These last are of Adamite construction, made entirely of wood and so light that the long-suffering women can carry them upon their heads. Such was the pattern known to Hesiod and to Virgil. Such an one was Wamba using when the lords of the Visigoths came to summon their Cincinnatus to the throne of Toledo, and the haft blossomed in his hand in token that their tidings were true.
We have continued gradually rising for the greater part of our journey; but the ground breaks away suddenly and sharply a few miles short of the coast. The view from the crest is delightful. A wide expanse of green undulating woodland maps itself out beneath us at the foot of the deep descent; and beyond gleam the still blue waters of the ocean, and the little saucepan-shaped city of Coruña standing out boldly in the centre of its bay.
What a welcome sight it must have presented to Moore and his soldiers as they struggled over the Puerto Bello, a few miles along the ridge to the east! Barefoot, ragged, and hungry, and drenched by the pelting tempest, like Xenophon’s harassed{106} ten thousand, at last they were in sight of the sea. The long night march from Lugo had been the most trying and disastrous of any. Yet there was no slackness when they turned to bay; and near Betánzos even the stragglers proved that they retained sufficient cohesion to repulse a cavalry charge.

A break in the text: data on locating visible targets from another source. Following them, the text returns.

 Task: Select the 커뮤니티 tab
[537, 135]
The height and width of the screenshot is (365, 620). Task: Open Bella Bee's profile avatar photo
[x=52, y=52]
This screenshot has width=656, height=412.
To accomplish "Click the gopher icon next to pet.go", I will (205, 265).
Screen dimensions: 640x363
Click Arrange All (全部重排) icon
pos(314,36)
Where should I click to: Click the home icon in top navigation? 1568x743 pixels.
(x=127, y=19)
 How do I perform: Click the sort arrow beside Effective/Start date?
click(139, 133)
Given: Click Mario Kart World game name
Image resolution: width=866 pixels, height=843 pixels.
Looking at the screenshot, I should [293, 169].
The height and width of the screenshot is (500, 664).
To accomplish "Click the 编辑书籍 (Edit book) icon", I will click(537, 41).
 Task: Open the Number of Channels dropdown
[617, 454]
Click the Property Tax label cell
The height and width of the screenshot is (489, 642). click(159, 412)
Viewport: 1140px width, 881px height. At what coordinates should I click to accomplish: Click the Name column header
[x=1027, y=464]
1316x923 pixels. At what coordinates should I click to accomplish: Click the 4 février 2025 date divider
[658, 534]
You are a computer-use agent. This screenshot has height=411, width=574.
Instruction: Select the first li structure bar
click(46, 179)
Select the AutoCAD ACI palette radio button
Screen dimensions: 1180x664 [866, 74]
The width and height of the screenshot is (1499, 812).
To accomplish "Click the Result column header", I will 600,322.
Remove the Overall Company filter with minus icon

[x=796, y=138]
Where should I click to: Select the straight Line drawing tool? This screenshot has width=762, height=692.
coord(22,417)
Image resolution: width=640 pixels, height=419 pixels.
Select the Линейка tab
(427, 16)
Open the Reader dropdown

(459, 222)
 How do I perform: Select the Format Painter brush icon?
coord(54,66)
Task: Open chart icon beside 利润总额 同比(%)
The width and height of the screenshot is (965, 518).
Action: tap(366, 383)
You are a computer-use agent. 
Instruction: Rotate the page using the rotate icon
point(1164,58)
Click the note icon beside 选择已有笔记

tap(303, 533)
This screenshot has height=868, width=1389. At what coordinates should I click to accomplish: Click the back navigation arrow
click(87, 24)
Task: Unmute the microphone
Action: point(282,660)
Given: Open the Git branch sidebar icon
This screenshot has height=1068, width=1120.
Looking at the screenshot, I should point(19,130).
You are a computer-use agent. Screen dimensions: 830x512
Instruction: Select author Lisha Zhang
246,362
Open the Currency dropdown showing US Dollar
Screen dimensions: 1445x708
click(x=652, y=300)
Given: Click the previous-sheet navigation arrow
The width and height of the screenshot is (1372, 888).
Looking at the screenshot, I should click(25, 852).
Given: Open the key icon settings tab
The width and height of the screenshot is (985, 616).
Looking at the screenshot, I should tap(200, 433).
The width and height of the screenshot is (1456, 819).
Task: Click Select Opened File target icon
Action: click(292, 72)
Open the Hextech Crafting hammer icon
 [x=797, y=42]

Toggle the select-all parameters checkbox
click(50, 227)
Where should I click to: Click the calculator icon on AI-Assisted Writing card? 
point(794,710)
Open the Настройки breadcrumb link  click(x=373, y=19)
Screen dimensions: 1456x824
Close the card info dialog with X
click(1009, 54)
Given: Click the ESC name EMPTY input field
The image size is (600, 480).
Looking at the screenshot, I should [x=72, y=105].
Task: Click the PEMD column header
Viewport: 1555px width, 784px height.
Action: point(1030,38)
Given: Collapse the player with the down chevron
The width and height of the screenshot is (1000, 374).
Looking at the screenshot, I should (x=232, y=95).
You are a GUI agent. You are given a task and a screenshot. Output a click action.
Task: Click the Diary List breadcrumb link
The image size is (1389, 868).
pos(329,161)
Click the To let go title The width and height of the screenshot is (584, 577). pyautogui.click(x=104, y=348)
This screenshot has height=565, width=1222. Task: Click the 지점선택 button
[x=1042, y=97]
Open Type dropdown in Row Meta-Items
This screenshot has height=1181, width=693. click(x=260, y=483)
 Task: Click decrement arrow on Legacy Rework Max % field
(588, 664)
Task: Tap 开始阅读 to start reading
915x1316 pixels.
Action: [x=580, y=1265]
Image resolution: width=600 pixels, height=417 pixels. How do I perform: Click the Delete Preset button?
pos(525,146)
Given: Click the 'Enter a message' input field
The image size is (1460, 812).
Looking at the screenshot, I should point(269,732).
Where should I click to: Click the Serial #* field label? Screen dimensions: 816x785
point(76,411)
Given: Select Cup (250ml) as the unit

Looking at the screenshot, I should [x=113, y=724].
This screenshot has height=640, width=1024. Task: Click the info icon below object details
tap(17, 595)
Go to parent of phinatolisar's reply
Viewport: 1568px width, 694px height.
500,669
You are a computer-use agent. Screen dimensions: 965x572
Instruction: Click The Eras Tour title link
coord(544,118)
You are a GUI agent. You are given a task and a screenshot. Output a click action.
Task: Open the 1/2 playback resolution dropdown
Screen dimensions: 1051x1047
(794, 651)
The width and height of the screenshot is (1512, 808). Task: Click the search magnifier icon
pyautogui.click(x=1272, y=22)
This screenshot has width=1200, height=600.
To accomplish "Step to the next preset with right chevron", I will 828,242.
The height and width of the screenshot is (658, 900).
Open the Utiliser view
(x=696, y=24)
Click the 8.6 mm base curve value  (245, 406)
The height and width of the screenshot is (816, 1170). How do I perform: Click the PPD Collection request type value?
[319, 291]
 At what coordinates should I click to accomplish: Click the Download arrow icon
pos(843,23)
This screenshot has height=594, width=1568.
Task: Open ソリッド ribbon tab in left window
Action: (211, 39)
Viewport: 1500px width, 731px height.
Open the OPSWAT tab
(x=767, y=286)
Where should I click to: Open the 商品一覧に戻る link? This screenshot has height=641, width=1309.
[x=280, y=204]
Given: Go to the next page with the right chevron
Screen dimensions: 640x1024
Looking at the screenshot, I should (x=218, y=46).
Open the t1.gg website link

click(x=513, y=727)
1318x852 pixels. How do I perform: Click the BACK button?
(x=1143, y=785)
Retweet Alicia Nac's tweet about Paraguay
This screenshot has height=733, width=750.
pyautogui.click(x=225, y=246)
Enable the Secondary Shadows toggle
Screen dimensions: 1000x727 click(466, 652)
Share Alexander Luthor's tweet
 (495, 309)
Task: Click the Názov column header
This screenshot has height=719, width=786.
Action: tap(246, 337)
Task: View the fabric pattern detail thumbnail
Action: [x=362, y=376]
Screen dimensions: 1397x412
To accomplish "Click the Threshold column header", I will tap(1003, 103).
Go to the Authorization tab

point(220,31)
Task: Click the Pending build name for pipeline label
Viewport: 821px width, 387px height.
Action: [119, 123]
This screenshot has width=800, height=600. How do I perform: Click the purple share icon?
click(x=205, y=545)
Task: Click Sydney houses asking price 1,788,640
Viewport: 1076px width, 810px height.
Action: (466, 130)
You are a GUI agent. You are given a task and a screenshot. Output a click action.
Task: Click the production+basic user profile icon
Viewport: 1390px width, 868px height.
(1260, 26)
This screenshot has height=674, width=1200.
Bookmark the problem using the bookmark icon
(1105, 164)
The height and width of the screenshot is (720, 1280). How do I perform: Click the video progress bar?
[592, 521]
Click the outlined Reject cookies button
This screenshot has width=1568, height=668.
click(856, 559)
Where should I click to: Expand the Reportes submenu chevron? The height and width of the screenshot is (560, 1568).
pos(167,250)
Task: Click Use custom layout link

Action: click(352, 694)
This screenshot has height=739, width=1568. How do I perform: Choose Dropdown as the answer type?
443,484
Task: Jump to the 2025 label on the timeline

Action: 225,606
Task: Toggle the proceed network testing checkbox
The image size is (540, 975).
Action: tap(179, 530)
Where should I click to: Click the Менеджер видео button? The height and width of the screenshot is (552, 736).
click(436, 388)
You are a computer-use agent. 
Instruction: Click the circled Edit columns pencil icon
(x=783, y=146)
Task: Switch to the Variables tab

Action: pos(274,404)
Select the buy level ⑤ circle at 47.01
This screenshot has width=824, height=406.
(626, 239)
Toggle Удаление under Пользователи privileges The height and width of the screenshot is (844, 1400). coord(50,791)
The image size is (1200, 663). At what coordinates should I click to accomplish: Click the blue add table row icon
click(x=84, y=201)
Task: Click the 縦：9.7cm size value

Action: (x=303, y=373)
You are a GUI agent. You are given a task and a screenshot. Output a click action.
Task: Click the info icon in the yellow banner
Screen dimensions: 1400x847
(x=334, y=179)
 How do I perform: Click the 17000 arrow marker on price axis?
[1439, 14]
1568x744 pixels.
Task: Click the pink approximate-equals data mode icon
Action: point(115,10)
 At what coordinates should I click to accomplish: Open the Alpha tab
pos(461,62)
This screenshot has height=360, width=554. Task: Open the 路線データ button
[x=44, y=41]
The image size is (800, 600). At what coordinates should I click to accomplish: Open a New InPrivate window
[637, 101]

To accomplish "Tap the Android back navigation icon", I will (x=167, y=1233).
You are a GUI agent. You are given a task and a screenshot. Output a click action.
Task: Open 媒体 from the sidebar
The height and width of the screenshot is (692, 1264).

Dropping in long steep sweeps from the heathery heights to the woodland, the road gradually settles itself down beside the banks of the Mero river; and just as the streamlet widens into an estuary we dip across the mouth of a little lateral valley, where the village of Palávia nestles between two parallel hills. The bones of three thousand men lie buried along that little valley, and the trim villas and gay gardens of the Coruña suburbanites cover the ground where French and English fought out their desperate struggle a hundred years ago. The focus of the fighting, however, was not at Palávia, but higher up the valley towards our left, where the ground was more favourable to the assailants, and where the defenders had no river to protect their flank. Here Soult made his grand attack under the fire of his great battery; here Moore fell mortally wounded on the slopes above Elviña at the very moment when he felt assurance of success.{107}
Moore’s grave is in the citadel of Coruña. An unpretentious monument, but now well kept, and the centre of a charming little walled garden. Like many another faithful servant of his country, he had been set to do impossibilities, and was vilified by the impatient stay-at-homes, because they could not grasp the measure of his success. They had sent out a gallant army; and it was restored to them hungry and naked, broken by cruel marches, and reeking from a stricken field. They had never before realised what war was, and they blamed their general for revealing it. Indeed, as even Condé admitted, the details are ugly in Spain.
Moore’s famous victory was not the only one achieved by British arms in this neighbourhood. Over two centuries before, in the year after the Spanish Armada, Drake and Norreys landed an expeditionary force to chastise the port from which it had sailed. They captured and plundered the town, and upon the very margin of Moore’s battle-field they stormed the bridge of El Burgo and defeated the Spanish militia who had assembled for its relief. Of these they slew “a thousand,” while they lost but three of their own men. From which it may be inferred that Drake and Norreys{108} had been reading the exploits of Santiago, and thought that a little local colour in their dispatches would serve as a guarantee of good faith.
We had intended to make but one stage of it from Coruña, and encompass the bay to Ferrol. But our plans were all blown to the winds when we spied the little town of Betánzos clustered together upon its conical hill in a loop of the Mendo river,—far too attractive a spectacle to be skipped with a casual call. It won our hearts at first sight, as we stooped to the vale from the uplands: and our affections were confirmed the moment we entered the gates. A delightful little township, with none of its lines parallel and none of its angles right angles; and a whole population of models grouping themselves in its ramshackle arcades.[15]